#### EXCERPTED DATA:
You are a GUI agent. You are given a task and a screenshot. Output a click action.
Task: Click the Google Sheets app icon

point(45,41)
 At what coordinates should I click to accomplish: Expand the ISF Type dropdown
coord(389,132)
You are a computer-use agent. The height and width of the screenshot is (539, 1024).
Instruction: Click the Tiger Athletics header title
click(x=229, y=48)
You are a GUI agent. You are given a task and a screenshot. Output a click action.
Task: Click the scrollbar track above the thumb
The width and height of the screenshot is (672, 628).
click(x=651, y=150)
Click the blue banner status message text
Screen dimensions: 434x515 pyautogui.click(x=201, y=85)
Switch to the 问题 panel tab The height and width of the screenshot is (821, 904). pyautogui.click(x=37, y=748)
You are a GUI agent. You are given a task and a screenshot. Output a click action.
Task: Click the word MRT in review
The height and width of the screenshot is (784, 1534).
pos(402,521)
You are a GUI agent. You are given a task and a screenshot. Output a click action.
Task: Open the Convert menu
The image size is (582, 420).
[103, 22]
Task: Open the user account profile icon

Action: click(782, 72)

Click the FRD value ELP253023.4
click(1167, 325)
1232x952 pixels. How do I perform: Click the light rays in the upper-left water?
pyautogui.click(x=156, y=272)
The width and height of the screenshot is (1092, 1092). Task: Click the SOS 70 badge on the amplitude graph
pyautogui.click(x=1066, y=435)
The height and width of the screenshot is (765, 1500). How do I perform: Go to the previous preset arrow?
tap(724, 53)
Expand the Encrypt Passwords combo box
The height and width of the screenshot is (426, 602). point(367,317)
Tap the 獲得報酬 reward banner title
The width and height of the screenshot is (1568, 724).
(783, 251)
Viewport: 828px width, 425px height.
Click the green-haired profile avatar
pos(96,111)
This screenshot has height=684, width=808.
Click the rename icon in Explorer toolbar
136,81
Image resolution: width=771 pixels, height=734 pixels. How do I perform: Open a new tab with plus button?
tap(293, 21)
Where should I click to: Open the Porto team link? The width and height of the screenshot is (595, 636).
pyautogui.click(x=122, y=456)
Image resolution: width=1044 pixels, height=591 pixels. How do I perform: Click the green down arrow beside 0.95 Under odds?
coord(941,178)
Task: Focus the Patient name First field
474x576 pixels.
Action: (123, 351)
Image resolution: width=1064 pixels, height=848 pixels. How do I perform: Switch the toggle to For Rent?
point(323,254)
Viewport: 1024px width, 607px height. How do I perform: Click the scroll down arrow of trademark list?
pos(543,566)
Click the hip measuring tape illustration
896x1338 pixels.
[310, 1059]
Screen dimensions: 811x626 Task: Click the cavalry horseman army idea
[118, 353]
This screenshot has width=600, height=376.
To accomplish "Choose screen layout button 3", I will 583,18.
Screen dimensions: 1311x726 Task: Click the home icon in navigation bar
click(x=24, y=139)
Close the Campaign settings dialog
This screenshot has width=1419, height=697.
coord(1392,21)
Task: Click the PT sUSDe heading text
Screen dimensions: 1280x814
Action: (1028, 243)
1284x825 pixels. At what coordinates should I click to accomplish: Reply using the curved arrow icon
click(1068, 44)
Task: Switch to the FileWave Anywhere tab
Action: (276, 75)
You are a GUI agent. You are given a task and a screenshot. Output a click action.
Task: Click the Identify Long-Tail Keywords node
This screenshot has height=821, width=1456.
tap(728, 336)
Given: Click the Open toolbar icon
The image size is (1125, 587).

#### EXERCISE AIM:
Copy out the full set of entries without altering anything.

#### TASK ANSWER:
You are a GUI agent. You are given a task and a screenshot. Output a click action.
Task: Click the Google Sheets app icon

point(45,41)
 At what coordinates should I click to accomplish: Expand the ISF Type dropdown
coord(389,132)
You are a computer-use agent. The height and width of the screenshot is (539, 1024).
Instruction: Click the Tiger Athletics header title
click(x=229, y=48)
You are a GUI agent. You are given a task and a screenshot. Output a click action.
Task: Click the scrollbar track above the thumb
The width and height of the screenshot is (672, 628).
click(x=651, y=150)
Click the blue banner status message text
Screen dimensions: 434x515 pyautogui.click(x=201, y=85)
Switch to the 问题 panel tab The height and width of the screenshot is (821, 904). pyautogui.click(x=37, y=748)
You are a GUI agent. You are given a task and a screenshot. Output a click action.
Task: Click the word MRT in review
The height and width of the screenshot is (784, 1534).
pos(402,521)
You are a GUI agent. You are given a task and a screenshot. Output a click action.
Task: Open the Convert menu
The image size is (582, 420).
[103, 22]
Task: Open the user account profile icon

Action: click(782, 72)

Click the FRD value ELP253023.4
click(1167, 325)
1232x952 pixels. How do I perform: Click the light rays in the upper-left water?
pyautogui.click(x=156, y=272)
The width and height of the screenshot is (1092, 1092). Task: Click the SOS 70 badge on the amplitude graph
pyautogui.click(x=1066, y=435)
The height and width of the screenshot is (765, 1500). How do I perform: Go to the previous preset arrow?
tap(724, 53)
Expand the Encrypt Passwords combo box
The height and width of the screenshot is (426, 602). point(367,317)
Tap the 獲得報酬 reward banner title
The width and height of the screenshot is (1568, 724).
(783, 251)
Viewport: 828px width, 425px height.
Click the green-haired profile avatar
pos(96,111)
This screenshot has height=684, width=808.
Click the rename icon in Explorer toolbar
136,81
Image resolution: width=771 pixels, height=734 pixels. How do I perform: Open a new tab with plus button?
tap(293, 21)
Where should I click to: Open the Porto team link? The width and height of the screenshot is (595, 636).
pyautogui.click(x=122, y=456)
Image resolution: width=1044 pixels, height=591 pixels. How do I perform: Click the green down arrow beside 0.95 Under odds?
coord(941,178)
Task: Focus the Patient name First field
474x576 pixels.
Action: (123, 351)
Image resolution: width=1064 pixels, height=848 pixels. How do I perform: Switch the toggle to For Rent?
point(323,254)
Viewport: 1024px width, 607px height. How do I perform: Click the scroll down arrow of trademark list?
pos(543,566)
Click the hip measuring tape illustration
896x1338 pixels.
[310, 1059]
Screen dimensions: 811x626 Task: Click the cavalry horseman army idea
[118, 353]
This screenshot has width=600, height=376.
To accomplish "Choose screen layout button 3", I will 583,18.
Screen dimensions: 1311x726 Task: Click the home icon in navigation bar
click(x=24, y=139)
Close the Campaign settings dialog
This screenshot has width=1419, height=697.
coord(1392,21)
Task: Click the PT sUSDe heading text
Screen dimensions: 1280x814
Action: (1028, 243)
1284x825 pixels. At what coordinates should I click to accomplish: Reply using the curved arrow icon
click(1068, 44)
Task: Switch to the FileWave Anywhere tab
Action: (276, 75)
You are a GUI agent. You are given a task and a screenshot. Output a click action.
Task: Click the Identify Long-Tail Keywords node
This screenshot has height=821, width=1456.
tap(728, 336)
Given: Click the Open toolbar icon
The image size is (1125, 587).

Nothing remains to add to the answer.